Au coeur du vivant

Au cœur du vivant

« Cœur » est sans aucun doute le seul mot de la langue française à donner le plus de bonheur et à faire couler le plus de larmes tant les moments de bonheur et les peines de cœur sont, à l’image de certaines énergies,… renouvelables.

« Cœur » est aussi la source symbolique de l’émotion, du sentiment, de la compréhension, de la compassion, de l’empathie…

Alors on ne voit pas très bien ce que peut signifier l’expression « au cœur du vivant ».

Ne nous laissons cependant pas piéger par cette première impression.

Le vivant, trop vaste, trop flou et surtout trop enveloppant n’est souvent, globalement, pas perçu par la conscience.

Le poisson sait-il qu’il existe autre chose que l’eau ? Le poisson sait-il d’ailleurs que l’eau existe ?

Ce n’est qu’au 17ème siècle que nous-mêmes nous avons mis l’existence de l’air en évidence ( 1646 : expérience de Toricelli)

Je me souviens, quand, il y a quelques années, j’employai, pour les premières fois, le mot « biocentrisme » dans mes articles, une lectrice ironisa : « Biocentrisme…le vivant ? Mais tout est vivant… ça ne veut rien dire ! »

Oui, le vivant est partout et l’erreur des religions et de l’humanisme a été de faire ou laisser croire que ce vivant était à notre entière disposition. Que nous pouvions en user et en abuser tout à loisir ! Que ce vivant était une ressource où nous pouvions puiser sans retenue.

Aujourd’hui nous savons que ce vivant est fragile. Aujourd’hui nous savons que nous pouvons le salir, le polluer, le dégrader, le détruire même de façon irréversible.

Aujourd’hui nous savons que par ses dogmes démographiques et sa culture technologique l’être humain est en train de réduire sa richesse et sa diversité.

Aujourd’hui nous savons que des motivations culturelles mercantiles tentent de le modifier, de l’artificialiser.

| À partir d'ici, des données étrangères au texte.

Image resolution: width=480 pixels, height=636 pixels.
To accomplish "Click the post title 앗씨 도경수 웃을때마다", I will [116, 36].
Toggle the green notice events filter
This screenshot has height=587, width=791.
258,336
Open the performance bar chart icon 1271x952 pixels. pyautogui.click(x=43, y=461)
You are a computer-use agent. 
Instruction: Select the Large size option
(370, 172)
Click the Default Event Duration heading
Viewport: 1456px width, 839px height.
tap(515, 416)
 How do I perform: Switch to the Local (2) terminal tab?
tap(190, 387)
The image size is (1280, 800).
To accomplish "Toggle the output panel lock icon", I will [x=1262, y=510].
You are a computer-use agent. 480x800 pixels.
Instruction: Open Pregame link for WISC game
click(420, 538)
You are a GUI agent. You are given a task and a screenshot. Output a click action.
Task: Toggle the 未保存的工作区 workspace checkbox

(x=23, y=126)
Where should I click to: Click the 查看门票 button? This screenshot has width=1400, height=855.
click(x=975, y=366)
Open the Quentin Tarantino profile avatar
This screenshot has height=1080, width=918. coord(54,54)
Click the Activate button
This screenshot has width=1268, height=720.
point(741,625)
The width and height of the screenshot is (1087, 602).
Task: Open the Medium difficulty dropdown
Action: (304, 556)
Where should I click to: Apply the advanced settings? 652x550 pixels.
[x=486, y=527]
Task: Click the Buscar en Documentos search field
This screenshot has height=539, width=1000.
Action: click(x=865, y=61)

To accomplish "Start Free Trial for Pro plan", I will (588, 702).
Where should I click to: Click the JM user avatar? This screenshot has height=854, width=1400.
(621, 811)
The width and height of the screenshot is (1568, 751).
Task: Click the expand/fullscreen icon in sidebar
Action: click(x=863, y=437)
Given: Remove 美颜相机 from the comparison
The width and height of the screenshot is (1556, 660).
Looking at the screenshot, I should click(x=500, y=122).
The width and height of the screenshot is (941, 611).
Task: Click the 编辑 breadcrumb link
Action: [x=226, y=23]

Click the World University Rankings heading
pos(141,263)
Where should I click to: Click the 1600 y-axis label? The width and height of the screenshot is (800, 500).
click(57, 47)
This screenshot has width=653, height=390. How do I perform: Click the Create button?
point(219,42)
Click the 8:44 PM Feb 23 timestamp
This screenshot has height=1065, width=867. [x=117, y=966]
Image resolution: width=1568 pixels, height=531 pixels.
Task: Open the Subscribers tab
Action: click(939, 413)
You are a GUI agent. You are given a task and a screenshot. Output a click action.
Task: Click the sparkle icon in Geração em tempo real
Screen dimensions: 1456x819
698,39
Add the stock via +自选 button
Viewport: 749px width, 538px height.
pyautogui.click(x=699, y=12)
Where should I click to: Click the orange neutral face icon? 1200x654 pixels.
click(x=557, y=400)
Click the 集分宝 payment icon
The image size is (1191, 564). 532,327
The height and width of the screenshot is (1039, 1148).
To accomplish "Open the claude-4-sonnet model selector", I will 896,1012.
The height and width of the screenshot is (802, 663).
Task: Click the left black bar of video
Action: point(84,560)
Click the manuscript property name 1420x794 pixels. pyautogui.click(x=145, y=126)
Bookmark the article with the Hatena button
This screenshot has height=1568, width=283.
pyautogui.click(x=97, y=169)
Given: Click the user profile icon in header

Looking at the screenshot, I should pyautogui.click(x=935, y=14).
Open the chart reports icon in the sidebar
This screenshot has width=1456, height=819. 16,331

Alors, l’expression « au cœur du vivant » ne traduit-t-elle pas cette prise de conscience collective et personnelle que le vivant n’appartient pas à l’espèce humaine, que chaque être humain n’en est pas le Maître comme il n’est le Maître ni de ses semblables ni des autres espèces.

« Au cœur du vivant », oui, pour, du vivant, en assumer la responsabilité, la réconciliation, la pérennité dans la magnificence de ses fragments que sont nos existences éphémères et permanentes de l’aventure humaine, que sont les existences, toutes les existences, comme autant de manifestations uniques, exceptionnelles, irremplaçables et inappréciables.